Symposium 2023 | Keynote Address, Cass R. Sunstein

Summary

Professor Cass R. Sunstein, Keynote Address
at
The George Washington Law Review’s Vol. 92 Symposium:
Legally Disruptive Emerging Technologies

Summary authored by Lauren Davidson.

Cass Sunstein, Robert Walmsley Professor at Harvard Law School, delivered the keynote address at The George Washington Law Review’s Fall 2023 Symposium: Legally Disruptive Technologies. Professor Sunstein’s address posited three propositions: (1) speech which is regulated if the author is human is also regulated if the author is artificial intelligence (“A.I.”); (2) First Amendment issues are triggered because of the rights of listeners or viewers of A.I. generated speech; and (3) our distinctions between traditional categories of content discrimination—including viewpoint based discrimination, content based discrimination, and content neutral discrimination—are clarifying rather than obfuscating.

Professor Sunstein began his presentation by discussing the first proposition: speech which is regulated by a human author is also regulated by an A.I. author. Professor Sunstein framed his discussion by contrasting the outputs from two different Chat GPS prompts. In the first, he asked Chat GPT to libel someone. Chat GPT refused. In the second, he prompted the A.I. to create an advertisement connecting aspirin to cancer. The A.I. promptly responded with a false, and potentially dangerous, output connecting aspiring use to cancer. This example illustrated two First Amendment issues. First, how do we identify the speaker of artificially generated language and, second, can you be liable for disseminating false, A.I. generated text? Professor Sunstein argued that that, like a journalist disseminating the speech of source, falsehoods are unprotected whether created by an A.I. or by a human.

Next posing a rhetorical question to his audience, Professor Sunstein asked whether an A.I. disseminating falsehoods without a proxy has First Amendment protection. Professor Sunstein answered in the negative, arguing that even if A.I. generates protected speech without a human proxy, just like cats and dogs do not have First Amendment rights, neither does an A.I. model. However, this does not negate a recipients First Amendment’s interest in receiving the A.I’s protected speech.

▶ _What the task asks_:
Answer from the keynote summary:
(a) Who wrote the summary?
(b) How did Chat GPT respond when asked to libel someone?
(c) Which animals does Professor Sunstein say, like an A.I. model, lack First Amendment rights?

▶ _Listed records_:

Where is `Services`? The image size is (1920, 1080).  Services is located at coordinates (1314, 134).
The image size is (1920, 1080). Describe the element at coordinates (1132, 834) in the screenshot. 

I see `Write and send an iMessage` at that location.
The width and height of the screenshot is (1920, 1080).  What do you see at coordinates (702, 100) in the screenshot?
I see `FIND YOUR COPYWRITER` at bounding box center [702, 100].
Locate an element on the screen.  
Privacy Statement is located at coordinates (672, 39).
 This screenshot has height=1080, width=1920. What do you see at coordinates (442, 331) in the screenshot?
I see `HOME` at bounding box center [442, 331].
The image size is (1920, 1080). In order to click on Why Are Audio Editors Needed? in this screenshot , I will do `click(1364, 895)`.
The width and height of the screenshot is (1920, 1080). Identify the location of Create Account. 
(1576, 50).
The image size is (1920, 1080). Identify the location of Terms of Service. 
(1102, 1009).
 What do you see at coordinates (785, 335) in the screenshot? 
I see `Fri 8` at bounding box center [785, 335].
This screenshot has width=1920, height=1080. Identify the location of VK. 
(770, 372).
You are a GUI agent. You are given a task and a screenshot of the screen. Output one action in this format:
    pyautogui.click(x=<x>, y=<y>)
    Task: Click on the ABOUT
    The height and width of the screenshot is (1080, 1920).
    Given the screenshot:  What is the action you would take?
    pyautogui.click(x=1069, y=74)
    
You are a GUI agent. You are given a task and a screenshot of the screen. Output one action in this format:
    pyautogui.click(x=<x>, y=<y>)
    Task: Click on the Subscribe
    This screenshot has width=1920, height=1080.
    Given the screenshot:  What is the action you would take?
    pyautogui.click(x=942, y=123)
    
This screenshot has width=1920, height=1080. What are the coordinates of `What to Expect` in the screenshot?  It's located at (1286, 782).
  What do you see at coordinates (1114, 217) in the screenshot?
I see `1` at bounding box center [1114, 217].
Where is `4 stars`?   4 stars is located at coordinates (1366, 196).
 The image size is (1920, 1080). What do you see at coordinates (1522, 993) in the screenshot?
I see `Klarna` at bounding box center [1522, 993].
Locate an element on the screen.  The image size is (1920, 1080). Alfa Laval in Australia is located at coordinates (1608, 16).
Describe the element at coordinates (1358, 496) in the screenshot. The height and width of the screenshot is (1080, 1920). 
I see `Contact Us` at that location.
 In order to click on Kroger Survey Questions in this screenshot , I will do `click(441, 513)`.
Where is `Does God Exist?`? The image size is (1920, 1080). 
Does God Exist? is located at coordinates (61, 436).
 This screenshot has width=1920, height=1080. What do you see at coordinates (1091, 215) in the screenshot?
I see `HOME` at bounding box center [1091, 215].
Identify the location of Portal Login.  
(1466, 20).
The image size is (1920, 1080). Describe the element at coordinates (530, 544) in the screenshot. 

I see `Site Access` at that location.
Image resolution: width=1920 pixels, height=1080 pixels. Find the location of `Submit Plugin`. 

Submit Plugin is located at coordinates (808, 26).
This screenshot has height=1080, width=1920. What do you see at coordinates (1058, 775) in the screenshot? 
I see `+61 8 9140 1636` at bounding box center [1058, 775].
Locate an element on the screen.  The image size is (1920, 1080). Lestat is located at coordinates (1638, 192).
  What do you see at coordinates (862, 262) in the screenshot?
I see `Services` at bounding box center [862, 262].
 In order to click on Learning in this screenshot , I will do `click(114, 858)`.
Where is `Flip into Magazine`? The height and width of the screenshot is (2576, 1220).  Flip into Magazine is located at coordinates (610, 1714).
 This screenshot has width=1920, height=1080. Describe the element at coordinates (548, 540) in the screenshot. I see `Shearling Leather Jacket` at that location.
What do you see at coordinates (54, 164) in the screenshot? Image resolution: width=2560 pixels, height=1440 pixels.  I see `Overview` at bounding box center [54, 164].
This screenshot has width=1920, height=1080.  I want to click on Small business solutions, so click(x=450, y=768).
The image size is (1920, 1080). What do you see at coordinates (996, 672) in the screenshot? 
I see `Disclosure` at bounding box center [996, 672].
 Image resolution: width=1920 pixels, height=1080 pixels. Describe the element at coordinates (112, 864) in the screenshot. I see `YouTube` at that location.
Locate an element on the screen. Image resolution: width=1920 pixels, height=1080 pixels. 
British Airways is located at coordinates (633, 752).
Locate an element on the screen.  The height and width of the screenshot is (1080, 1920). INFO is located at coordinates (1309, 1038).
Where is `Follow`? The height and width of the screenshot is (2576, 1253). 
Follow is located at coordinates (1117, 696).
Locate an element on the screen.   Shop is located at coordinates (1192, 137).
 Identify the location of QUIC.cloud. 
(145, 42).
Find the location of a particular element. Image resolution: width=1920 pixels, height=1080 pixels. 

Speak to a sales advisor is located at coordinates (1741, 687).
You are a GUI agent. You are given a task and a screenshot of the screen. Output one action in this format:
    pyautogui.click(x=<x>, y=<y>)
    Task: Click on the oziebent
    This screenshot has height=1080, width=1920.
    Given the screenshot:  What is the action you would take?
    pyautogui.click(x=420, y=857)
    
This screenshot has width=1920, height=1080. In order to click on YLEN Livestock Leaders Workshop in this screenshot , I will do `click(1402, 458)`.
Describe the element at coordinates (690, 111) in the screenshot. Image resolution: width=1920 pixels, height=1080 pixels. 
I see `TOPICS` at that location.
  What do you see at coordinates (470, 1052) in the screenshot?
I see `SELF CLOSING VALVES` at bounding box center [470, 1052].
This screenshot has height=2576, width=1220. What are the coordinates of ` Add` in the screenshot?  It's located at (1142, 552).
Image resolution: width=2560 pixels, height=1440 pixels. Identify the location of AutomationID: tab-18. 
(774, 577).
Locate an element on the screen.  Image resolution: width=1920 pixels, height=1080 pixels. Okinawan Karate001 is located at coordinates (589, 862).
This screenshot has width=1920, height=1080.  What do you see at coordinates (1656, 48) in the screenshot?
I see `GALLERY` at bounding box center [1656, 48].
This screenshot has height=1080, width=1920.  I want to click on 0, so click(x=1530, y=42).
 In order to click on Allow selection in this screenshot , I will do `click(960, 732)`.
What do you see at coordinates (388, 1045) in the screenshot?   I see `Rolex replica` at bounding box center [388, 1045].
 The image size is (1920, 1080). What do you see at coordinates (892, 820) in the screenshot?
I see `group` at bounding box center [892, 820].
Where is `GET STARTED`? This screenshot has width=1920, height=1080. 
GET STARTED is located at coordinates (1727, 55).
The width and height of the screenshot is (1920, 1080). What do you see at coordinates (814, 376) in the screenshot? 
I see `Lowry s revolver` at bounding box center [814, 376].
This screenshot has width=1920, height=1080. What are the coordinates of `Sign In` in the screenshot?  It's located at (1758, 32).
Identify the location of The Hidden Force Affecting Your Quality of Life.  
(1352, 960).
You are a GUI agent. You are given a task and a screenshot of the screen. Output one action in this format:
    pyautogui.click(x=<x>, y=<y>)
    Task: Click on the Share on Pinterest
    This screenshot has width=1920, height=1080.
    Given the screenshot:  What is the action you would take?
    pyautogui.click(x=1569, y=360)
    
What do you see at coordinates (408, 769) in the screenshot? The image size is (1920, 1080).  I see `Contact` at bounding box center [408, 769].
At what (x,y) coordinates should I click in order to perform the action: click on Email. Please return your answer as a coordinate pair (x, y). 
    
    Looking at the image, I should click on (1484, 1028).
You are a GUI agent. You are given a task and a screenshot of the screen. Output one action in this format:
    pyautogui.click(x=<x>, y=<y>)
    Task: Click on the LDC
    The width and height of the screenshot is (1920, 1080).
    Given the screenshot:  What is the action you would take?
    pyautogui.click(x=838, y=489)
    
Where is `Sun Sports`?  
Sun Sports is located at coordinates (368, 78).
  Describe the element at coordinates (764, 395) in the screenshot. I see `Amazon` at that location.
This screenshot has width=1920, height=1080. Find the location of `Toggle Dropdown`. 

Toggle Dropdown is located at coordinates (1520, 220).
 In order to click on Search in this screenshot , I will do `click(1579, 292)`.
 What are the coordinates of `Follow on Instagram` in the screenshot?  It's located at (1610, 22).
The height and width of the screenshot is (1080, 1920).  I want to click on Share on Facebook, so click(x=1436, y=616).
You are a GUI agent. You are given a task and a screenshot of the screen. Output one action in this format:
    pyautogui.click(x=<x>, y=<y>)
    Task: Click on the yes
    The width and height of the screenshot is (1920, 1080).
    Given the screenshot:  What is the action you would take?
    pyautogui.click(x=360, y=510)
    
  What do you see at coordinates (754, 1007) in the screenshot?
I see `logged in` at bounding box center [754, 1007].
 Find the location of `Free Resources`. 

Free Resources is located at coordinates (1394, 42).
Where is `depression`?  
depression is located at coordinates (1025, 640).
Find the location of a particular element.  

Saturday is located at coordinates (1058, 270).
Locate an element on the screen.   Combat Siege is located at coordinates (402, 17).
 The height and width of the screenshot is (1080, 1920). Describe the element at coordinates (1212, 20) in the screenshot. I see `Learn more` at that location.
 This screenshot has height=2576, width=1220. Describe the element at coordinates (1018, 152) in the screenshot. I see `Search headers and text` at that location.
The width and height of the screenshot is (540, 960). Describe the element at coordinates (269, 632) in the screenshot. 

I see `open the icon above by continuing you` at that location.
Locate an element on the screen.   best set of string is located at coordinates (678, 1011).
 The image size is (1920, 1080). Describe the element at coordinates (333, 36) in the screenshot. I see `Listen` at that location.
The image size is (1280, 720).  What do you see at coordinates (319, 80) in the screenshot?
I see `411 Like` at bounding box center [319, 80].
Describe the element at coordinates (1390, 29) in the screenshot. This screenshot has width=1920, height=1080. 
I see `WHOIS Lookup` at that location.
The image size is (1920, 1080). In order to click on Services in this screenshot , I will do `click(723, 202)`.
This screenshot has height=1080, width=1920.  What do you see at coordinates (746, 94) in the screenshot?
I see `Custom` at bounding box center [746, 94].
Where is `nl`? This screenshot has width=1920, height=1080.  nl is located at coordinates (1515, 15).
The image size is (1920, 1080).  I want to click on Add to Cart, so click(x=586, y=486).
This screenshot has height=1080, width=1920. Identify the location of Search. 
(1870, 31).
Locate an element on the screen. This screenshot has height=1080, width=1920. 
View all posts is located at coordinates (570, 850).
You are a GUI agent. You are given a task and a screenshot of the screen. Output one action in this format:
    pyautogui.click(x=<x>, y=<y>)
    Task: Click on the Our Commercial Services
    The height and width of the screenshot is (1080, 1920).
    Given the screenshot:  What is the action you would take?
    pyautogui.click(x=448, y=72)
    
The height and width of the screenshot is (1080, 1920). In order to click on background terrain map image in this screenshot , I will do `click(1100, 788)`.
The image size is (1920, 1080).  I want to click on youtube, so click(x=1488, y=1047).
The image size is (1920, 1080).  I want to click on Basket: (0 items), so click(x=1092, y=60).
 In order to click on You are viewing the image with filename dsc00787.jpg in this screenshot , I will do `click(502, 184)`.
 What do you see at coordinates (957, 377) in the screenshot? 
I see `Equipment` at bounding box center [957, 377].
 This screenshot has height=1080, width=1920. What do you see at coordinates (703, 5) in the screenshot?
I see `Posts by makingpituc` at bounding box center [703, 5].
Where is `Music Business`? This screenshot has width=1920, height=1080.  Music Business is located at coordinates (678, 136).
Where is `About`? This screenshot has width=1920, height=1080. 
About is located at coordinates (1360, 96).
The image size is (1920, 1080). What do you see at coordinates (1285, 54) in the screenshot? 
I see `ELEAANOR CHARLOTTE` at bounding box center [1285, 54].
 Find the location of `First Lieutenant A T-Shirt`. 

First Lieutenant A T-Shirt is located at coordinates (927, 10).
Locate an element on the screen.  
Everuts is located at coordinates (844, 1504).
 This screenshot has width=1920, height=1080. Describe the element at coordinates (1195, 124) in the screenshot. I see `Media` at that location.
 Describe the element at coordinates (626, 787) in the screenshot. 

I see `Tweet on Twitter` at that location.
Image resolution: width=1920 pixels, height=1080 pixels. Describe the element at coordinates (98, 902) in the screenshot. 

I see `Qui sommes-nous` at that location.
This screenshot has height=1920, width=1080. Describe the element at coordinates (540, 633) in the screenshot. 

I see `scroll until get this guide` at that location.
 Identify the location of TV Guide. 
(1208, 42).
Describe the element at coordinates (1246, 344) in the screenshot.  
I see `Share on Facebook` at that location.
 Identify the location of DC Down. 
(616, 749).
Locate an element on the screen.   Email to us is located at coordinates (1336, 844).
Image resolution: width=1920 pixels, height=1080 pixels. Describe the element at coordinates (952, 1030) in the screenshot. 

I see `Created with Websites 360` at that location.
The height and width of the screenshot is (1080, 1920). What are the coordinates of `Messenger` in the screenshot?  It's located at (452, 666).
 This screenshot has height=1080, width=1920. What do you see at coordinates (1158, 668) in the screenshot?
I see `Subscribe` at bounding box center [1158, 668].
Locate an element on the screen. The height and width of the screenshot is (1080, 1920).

▶ _Result for this task_:
(a) Lauren Davidson.
(b) It refused.
(c) Cats and dogs.